» **Extracted data**
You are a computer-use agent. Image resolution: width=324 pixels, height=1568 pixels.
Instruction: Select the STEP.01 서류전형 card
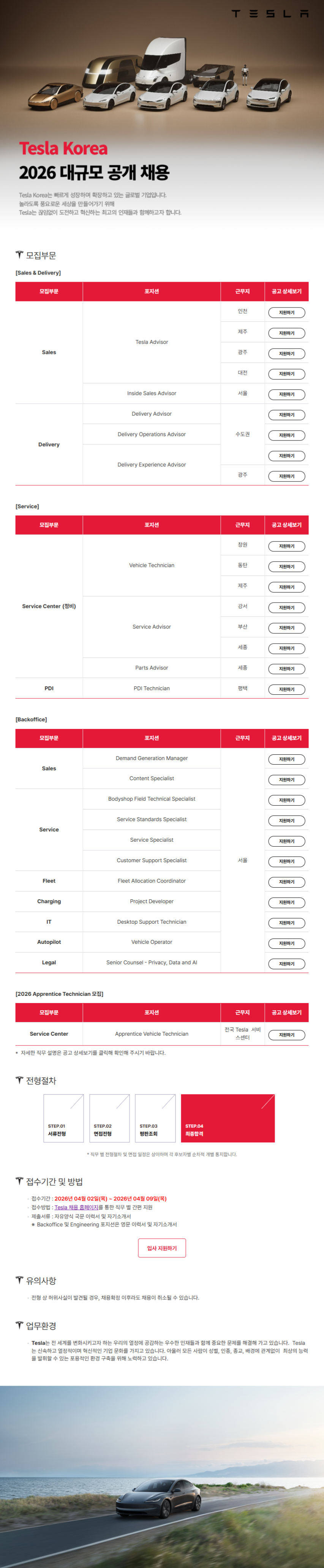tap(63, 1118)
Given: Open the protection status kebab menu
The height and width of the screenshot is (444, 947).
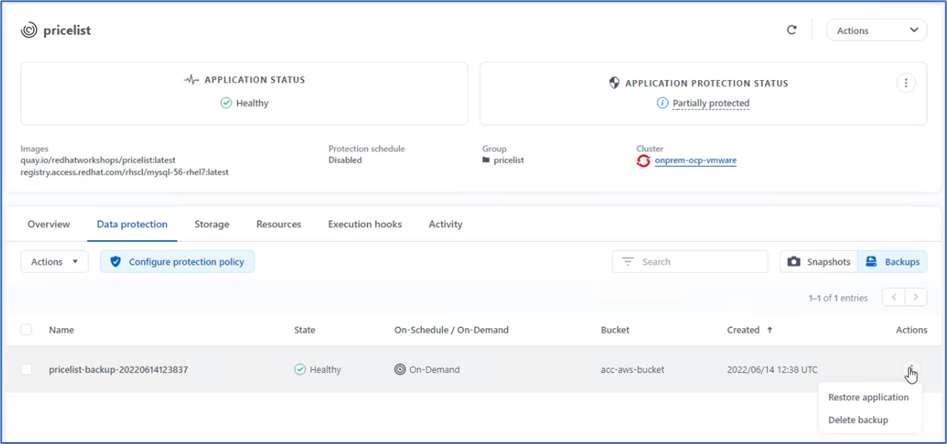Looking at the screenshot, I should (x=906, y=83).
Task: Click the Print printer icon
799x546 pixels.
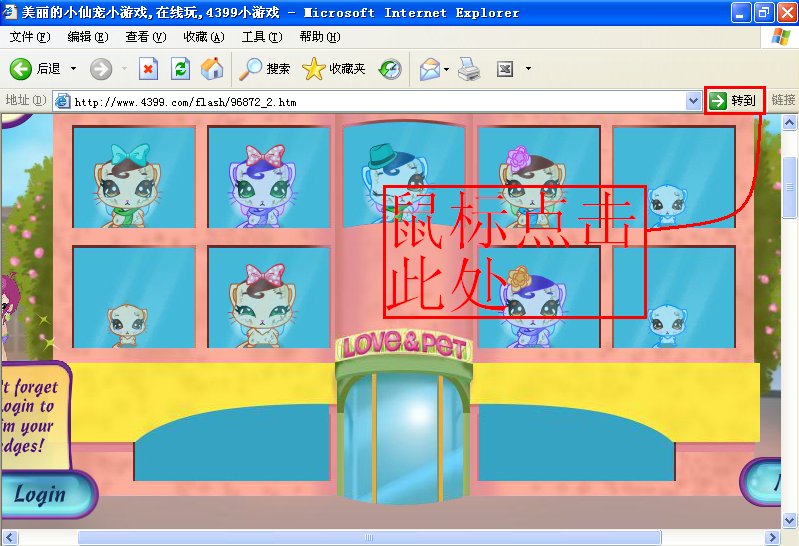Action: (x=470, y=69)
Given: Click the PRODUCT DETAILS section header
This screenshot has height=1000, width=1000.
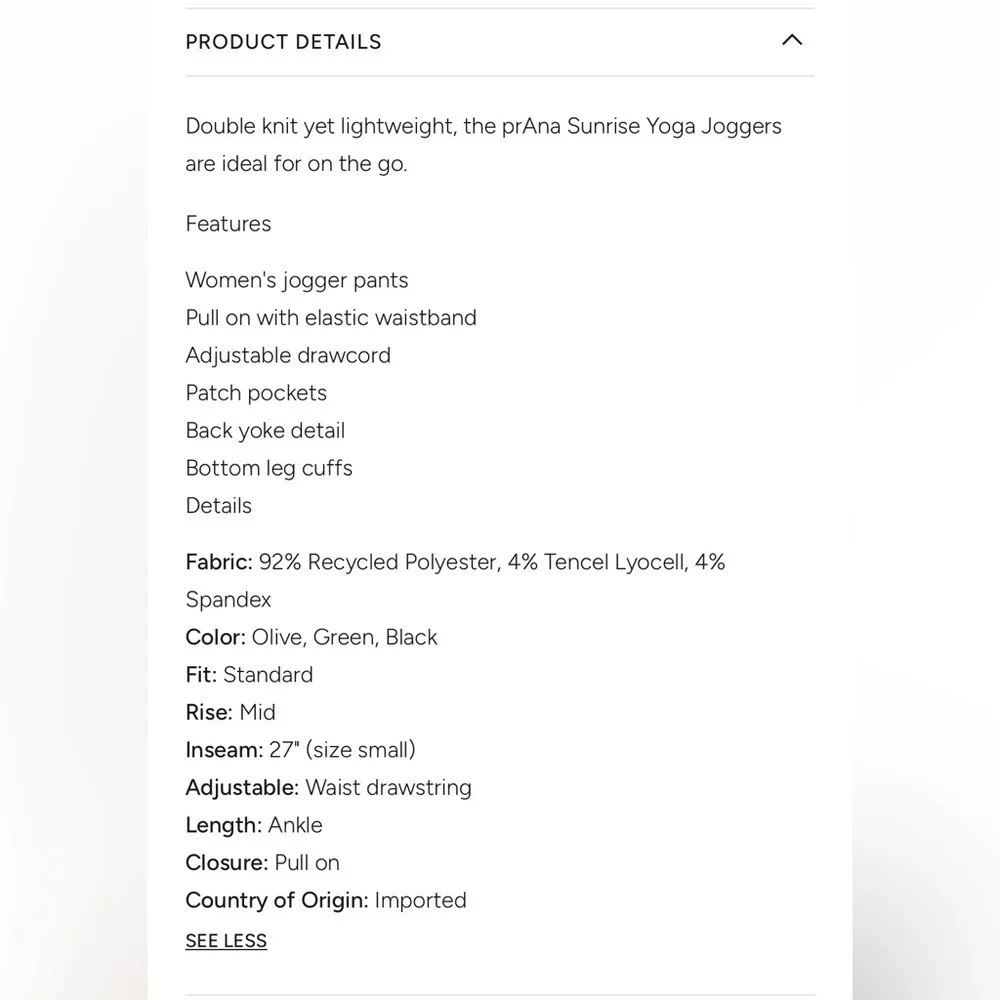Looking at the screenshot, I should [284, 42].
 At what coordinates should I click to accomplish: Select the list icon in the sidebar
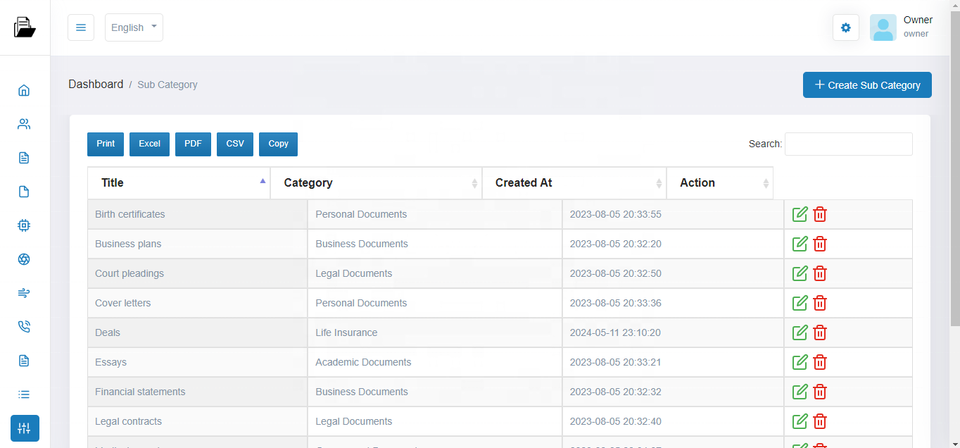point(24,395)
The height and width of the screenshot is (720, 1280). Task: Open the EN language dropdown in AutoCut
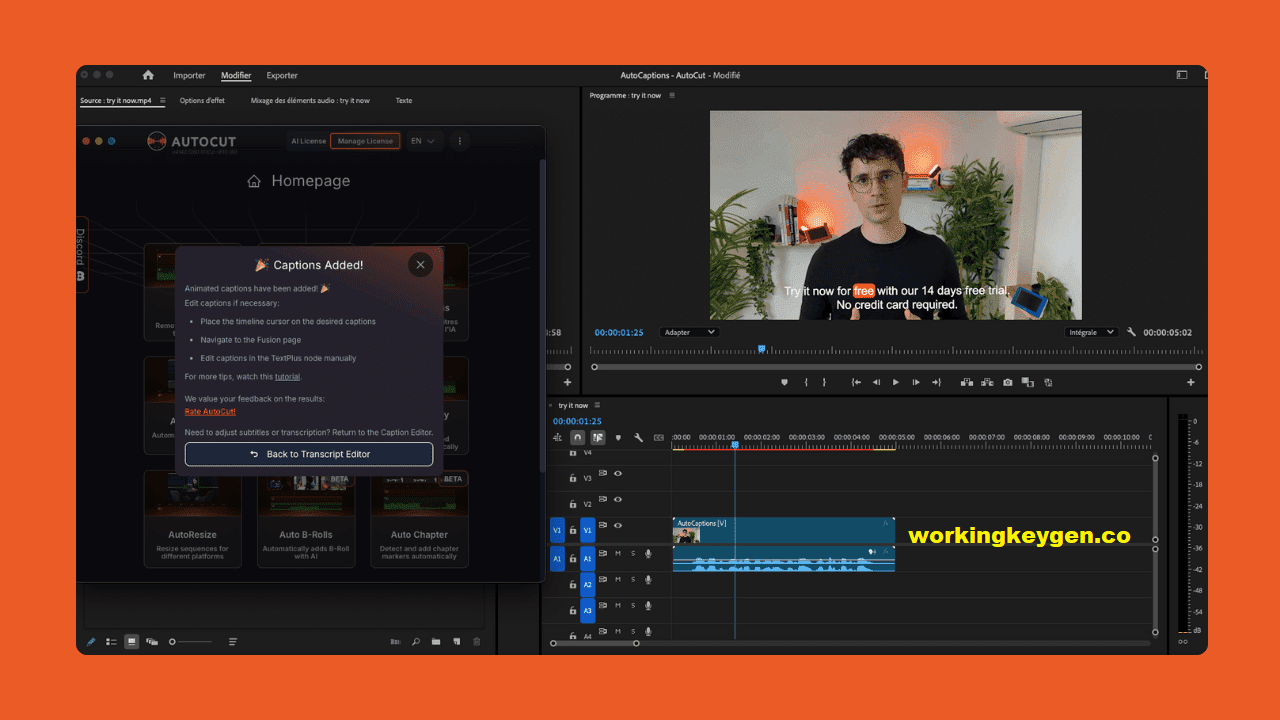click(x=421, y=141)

» **Try it**
Copy every line in the data above that has the string "Given" in it.

» **Problem solution**
Given: Open the protection status kebab menu
Given: Click the PRODUCT DETAILS section header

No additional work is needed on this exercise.